Únicamente lo utilizo como preámbulo al tema principal de estas líneas: irse de fiesta. Lo que el innombrable de Twitter hizo, criminalmente y por la libre, durante dos años, yo lo pude hacer hasta el pasado viernes.
Eso sí, en circunstancias diametralmente distintas; en un entorno de desescalada, de flexibilización de medidas y de una necesidad urgente de reactivación económica. En pocas palabras, cuando ya no era prohibido, arriesgado o insensato salir.
Ese momento llegó para mí 730 días después, justo cuando se cumplían dos años exactos desde el arribo del SARS-CoV-2 al país. No sin antes pensarlo seriamente, me decidí a atender la invitación de un grupo de amigos a reunirnos en un reconocido bar josefino.

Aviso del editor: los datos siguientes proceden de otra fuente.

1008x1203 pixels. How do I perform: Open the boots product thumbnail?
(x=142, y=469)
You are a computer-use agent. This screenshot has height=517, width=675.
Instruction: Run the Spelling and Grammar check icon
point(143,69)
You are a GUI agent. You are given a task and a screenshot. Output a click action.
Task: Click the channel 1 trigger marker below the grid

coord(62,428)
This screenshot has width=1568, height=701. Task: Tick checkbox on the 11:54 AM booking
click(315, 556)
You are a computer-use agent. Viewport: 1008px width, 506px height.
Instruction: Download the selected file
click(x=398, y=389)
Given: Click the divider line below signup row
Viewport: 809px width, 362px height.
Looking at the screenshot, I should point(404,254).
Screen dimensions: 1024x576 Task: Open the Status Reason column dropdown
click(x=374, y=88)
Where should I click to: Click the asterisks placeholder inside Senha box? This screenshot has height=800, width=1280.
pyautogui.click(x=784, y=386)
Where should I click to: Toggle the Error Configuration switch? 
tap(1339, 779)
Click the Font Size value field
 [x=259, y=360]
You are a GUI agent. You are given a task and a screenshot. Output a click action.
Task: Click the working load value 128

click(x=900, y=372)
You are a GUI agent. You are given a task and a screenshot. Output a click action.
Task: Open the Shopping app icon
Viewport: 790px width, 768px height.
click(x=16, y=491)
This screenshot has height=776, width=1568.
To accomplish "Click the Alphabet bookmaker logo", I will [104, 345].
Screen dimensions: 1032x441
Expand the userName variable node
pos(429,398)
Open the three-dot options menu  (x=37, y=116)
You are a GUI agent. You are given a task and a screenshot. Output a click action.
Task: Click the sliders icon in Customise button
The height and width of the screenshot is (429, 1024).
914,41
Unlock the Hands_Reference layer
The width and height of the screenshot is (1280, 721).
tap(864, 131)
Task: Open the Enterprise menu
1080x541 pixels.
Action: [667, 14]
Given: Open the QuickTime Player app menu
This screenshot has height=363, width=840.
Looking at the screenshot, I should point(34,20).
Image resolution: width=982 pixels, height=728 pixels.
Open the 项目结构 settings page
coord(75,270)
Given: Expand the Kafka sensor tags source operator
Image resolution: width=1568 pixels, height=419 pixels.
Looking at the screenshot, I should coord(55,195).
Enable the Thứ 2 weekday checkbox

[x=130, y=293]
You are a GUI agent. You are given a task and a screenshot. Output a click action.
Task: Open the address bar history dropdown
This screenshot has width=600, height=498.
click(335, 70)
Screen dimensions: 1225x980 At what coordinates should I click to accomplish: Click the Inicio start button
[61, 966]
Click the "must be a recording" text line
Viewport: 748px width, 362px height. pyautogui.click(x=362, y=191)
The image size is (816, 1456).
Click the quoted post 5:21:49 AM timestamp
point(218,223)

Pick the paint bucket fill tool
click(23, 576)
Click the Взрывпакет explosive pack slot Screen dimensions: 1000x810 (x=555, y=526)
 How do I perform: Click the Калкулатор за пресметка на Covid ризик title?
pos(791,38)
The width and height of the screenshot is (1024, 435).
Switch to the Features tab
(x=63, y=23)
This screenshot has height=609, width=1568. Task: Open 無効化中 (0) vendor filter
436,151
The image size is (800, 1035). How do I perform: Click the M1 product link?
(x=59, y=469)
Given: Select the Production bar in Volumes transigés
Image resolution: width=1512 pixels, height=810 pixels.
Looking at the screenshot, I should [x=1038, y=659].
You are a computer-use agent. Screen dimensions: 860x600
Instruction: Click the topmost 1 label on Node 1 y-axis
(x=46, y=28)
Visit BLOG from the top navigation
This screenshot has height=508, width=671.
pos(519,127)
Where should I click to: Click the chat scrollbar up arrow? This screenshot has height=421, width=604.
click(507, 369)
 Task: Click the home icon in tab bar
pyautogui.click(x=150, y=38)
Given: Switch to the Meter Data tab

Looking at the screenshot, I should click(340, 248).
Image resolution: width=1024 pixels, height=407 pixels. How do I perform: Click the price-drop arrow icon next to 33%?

Me dije: vámonos, a la mano de Dios y de mis tres vacunas de Pfizer… De camino, me llamó la atención el montón de gente en la calle, bares y restaurantes a reventar, largas filas de personas en las afueras, esperando a ingresar y personas aglomeradas sin guardar las distancias ni portando mascarillas. Diay sí, parece que la pandemia ya se acabó. “A mucha gente nunca le ha importado”, me dice un amigo. Recuerdo al fulano de Twitter y asiento.
Llegamos al bar y, de entrada, me sentí extraño y hasta con cargo de conciencia. Definitivamente, era el síndrome post pandemia en su máxima expresión. En la puerta de ingreso no me tomaron la temperatura, no me solicitaron carné de vacunación ni tampoco me bañaron en alcohol en gel (a lo que entiendo sí deberían hacerlo).
Primera vez en varios meses que llegaba a un sitio lleno a su máxima capacidad –cuidado y no tenía más del 100% de aforo- La última vez fue en el INA, en las campañas de vacunación y estaba más que justificado. Pero que ahora fuera en un bar de moda, al calor de la música y el baile, me hizo sentir un tanto desubicado.
Con ese leve presentimiento de que estás haciendo algo malo y que, en cualquier momento, cae la policía a llevarnos a todos en perrera, mientras, afuera, los colegas periodistas nos acosan a punta de preguntas inoportunas y flashazos. Otra vez, el síndrome post pandemia o la falta de roce social pasándome la factura.
Me pedí una cerveza para calmar la mente ansiosa y me uní al grupo de amigos. Volví a ver alrededor, y aparte de que no cabía un alma, no se veía una sola mascarilla, salvo las de los meseros y bar tenders –y a ratos, ni ellos tampoco. No quise ser el sapo de la fiesta, pero la verdad sí me preocupó un poco.
Volviendo al festejo, tomé y comí con moderación, tratando de disfrutar sana y responsablemente. Creo que tanto a mí, como a mis colegas fiesteros en el bar y en muchos otros negocios de San José nos hacía falta. Era el primer fin de semana sin restricción vehicular sanitaria y con mayores libertades, de cara al levantamiento total de medidas, el próximo 1 de abril.
Regresé a mi casa, en horas de la madrugada, cansado, pero feliz y agradecido de haber podido volver a salir después de tanto tiempo de encierro y que lo haya podido hacer sin que hasta el momento haya desarrollado síntomas de covid.
Una reconfortante señal de que la vacuna y los cuidados que hemos tenido en los últimos meses están dando resultados. Como reza la canción “A mi manera”, el final se acerca ya, lo esperaremos serenamente… y confiados de que lo peor ya pasó.